Chacune fait sa propre synthèse et la décline dans un projet
d’école qui peut différer suivant les contextes.
Mais qu’en sera-t-il de notre liberté pédagogique ? (enseignants)
La liberté
pédagogique actuelle est assez factice puisque pour s’exercer
réellement, il faut que cela soit fait dans des établissements
cohérents.
Elle existera
toujours dans le choix de l’approche (mais bien sûr les
enseignants ne pourront plus choisir un établissement dont les
caractéristiques ne correspondent pas à leur choix pédagogique).
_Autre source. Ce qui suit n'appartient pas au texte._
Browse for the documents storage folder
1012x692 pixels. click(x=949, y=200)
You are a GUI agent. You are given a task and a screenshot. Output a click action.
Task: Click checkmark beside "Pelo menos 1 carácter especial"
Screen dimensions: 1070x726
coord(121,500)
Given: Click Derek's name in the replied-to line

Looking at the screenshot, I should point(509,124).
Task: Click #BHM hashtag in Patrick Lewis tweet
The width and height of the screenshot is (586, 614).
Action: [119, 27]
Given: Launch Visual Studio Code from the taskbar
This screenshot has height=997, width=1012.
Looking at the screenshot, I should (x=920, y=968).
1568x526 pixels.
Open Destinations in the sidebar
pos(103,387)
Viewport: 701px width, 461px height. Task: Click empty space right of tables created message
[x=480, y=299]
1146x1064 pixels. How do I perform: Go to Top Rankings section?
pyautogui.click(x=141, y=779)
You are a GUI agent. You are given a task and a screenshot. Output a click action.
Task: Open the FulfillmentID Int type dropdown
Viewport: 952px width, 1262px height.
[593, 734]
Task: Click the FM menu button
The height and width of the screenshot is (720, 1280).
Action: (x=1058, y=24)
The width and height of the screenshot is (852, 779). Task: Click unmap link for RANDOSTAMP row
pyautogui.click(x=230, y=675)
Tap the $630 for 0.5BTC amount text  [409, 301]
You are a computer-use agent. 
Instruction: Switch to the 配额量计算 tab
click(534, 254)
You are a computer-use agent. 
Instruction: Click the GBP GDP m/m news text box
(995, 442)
Ensuite elle s’exercera dans l’élaboration, avec l’équipe
enseignante, des stratégies éducatives du projet d’école. La
liberté pédagogique individuelle actuelle sera nécessairement
incluse dans une responsabilité pédagogique collective.
Et puis,
peut-on continuer à accepter que celles et ceux qui disposent d’une
liberté pédagogique à laquelle doivent se soumettre les enfants et
leurs parents n’aient aucun compte à leur rendre ? Cela
deviendrait beaucoup plus facile et positif si cette liberté
s’effectuait pour mettre en œuvre un choix conjoint auquel les
deux parties contribueraient dans la collaboration à la réussite.
Tous
les parents sont-ils capables de faire un choix raisonné ? Ne
serait-ce pas privilégier les catégories socioculturelles élevées ?
Les choix
dépendent toujours de l’information mise à disposition. Cette
information des familles sur les deux approches possibles, leurs
fondements et les conséquences qu’elles induisent, nous demandons
dans l’appel
qu’elle soit faite officiellement par le ministère de l’Education
nationale. Penser que seules les catégories socioculturelles
privilégiées peuvent… penser, c’est quelque peu méprisant pour
les autres.
N’est-ce pas faire une école à deux vitesses, celle des riches et celle des pauvres ?
La question
induit que les pédagogies alternatives seraient meilleures et
réservées aux riches !
Il ne s’agit
pas de deux écoles dont l’une ne serait accessible qu’à ceux
qui en ont les moyens (ce
qui est le cas actuellement).
C’est dans l’école
publique gratuite
que nous voulons que ces deux approches soient disponibles à tous.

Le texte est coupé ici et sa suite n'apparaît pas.